I am trying to argue why this measure should be exempt from the cut-off—so that these matters can be dealt with. You might remember that they were blocked by the opposition and Senator Xenophon yesterday. I am arguing as to why it is urgent that these be dealt with today and that we get the exemption from the cut-off. If we do not get the exemption from the cut-off, we will not get that $200 million package and the 6,000 to 7,000 jobs across Australia that would be created as a result of it.

The exemption would also allow us to proceed to discuss the $50 million extra to assist low-income earners and the unemployed. There is $10 million for bioremediation—Senator Hanson-Young and Senator Siewert were very keen to see something get done for the lower Murray—which will create jobs in the very area worst affected by the impact of drought on the lower Murray River.

If we can get the cut-off, there will also be $40 million extra for bikeways, as discussed. This is a major breakthrough in government thinking at the national level. It will be a precursor to a much bigger allocation in Infrastructure Australia for bikeways in cities and towns, and that includes rural areas right across Australia, as we catch up with the rest of the world in an age of climate change and such simple things as tackling obesity. Bikeways help enormously there. They improve the lifestyle of cities and get cars off the road at the same time.

There is also $60 million for heritage. Let me tell you why the cut-off should not be applied here. If it were, it would mean that this $60 million would have to wait for some future day. Rosslyn Beeby, the science and environment reporter from the Canberra Times, wrote this on 4 October last year:

Australia’s cultural heritage has been plunged into a crisis of neglect, as federal funds drop to their lowest level in more than 30 years, leading experts say.

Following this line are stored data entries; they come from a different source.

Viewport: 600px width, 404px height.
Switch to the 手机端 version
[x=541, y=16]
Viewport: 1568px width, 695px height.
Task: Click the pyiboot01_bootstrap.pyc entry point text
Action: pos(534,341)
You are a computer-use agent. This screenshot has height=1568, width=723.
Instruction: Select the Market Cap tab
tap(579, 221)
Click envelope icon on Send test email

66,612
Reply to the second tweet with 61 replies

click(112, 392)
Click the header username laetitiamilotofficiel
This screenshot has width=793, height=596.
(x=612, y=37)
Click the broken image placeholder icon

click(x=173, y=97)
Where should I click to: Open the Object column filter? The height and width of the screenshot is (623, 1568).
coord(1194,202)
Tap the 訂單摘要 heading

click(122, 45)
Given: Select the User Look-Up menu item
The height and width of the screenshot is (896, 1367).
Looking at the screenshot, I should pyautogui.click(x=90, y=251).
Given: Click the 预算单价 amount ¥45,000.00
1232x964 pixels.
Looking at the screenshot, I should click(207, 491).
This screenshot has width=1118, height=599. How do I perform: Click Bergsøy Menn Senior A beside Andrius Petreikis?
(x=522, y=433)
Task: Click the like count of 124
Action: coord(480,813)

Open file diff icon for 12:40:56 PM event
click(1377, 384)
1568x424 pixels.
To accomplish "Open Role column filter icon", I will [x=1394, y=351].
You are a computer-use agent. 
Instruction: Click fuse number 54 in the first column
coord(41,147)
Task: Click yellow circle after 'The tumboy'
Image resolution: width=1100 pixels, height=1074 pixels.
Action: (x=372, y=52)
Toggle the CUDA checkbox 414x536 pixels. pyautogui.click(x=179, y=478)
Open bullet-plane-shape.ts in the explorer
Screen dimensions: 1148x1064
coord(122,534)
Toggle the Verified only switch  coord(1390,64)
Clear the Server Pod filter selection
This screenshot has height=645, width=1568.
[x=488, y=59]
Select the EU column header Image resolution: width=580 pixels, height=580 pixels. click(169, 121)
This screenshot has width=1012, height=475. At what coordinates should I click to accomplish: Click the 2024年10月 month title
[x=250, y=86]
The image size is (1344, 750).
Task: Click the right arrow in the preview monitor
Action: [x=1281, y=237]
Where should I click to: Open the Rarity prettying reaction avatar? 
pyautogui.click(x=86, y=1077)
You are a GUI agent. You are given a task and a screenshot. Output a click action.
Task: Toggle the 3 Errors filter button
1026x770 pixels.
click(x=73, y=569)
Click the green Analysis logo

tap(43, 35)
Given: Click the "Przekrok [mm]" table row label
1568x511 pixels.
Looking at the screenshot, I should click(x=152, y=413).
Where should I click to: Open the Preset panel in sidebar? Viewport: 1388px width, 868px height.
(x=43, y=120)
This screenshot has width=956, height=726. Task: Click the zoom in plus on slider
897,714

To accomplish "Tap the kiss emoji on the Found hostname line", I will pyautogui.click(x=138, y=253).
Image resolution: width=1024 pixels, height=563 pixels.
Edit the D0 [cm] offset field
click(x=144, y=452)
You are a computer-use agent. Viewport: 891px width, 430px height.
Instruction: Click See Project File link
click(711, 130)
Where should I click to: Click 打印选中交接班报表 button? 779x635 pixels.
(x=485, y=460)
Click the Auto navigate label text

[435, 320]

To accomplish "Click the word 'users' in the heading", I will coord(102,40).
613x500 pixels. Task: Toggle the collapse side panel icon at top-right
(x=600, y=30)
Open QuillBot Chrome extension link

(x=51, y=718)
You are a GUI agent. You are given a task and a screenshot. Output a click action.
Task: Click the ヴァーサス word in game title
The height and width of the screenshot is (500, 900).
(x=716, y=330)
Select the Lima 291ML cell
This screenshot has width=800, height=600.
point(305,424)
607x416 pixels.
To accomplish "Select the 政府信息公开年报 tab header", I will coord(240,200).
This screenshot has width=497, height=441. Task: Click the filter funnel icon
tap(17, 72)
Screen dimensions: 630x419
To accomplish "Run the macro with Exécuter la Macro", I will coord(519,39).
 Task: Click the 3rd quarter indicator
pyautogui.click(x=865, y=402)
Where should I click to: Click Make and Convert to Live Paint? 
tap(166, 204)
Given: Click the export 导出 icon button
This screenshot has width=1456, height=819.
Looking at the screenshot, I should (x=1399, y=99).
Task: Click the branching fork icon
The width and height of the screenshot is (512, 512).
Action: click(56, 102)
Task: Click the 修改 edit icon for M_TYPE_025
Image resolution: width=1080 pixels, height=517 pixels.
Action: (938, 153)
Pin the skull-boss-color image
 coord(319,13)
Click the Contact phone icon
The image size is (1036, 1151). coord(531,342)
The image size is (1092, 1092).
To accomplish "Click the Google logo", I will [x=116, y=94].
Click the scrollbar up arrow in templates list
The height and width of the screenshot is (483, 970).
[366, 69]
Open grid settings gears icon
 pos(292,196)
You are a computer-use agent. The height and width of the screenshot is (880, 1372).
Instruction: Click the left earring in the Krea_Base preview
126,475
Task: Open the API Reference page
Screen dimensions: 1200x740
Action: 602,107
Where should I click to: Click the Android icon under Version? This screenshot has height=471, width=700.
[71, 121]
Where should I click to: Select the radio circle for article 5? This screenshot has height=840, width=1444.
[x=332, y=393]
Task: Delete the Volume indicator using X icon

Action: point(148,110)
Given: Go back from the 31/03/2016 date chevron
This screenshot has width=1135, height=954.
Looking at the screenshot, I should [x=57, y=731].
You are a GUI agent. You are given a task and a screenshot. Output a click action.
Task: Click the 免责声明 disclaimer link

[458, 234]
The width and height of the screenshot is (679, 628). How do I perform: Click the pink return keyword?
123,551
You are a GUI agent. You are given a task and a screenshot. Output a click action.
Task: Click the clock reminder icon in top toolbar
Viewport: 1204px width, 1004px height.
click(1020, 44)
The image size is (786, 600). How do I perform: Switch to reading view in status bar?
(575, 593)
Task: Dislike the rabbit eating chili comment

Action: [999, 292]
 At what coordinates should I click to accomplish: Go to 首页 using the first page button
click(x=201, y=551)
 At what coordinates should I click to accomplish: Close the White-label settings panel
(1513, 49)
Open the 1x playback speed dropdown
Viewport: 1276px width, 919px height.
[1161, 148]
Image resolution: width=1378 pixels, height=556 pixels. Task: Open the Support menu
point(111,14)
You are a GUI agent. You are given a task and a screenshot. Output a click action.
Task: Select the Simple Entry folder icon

A letter to heritage minister Peter Garrett, signed by 37 of Australia’s heritage heavyweights, says funding is:

… only going to major sites with powerful lobbies or to military sites overseas.

The letter also says that heritage conservation funding has been slashed. Now was this, under the Howard government. Members of the opposition might note that the letter states:

Heritage funding has been slashed to $200,000 for the whole of Australia this financial year, with no support for research or skills critical to protecting Australia’s historic heritage.

The Greens are rectifying that. It has taken the Greens. The opposition could have taken this position, but it did not. It has taken the Greens, with the good offices of the government, to bring in here $60 million, as against $200,000, for refurbishing Australia’s national heritage—its built heritage and its natural heritage.

There is much more in here, including a reassurance of $5 million per annum to Australia’s Bushfire Research Centre in Melbourne—and hopefully to upgrade that to a global bushfire research centre in an age where catastrophic fires, unfortunately, are predicted not only to become more frequent but to become more devastating, not just in this country but around the world.

So this is a package we are proud of. It is a package all five Greens senators have worked hard, with our staff, to achieve. We came forward with ideas and we met a positive response from the government. We want to see this cut-off applied so that these ideas can reach reality and get out there to help Australians who have either lost their jobs, are threatened with losing their jobs or need reskilling in an age of the greening of the economy so that they will have jobs in the future. So I support the motion.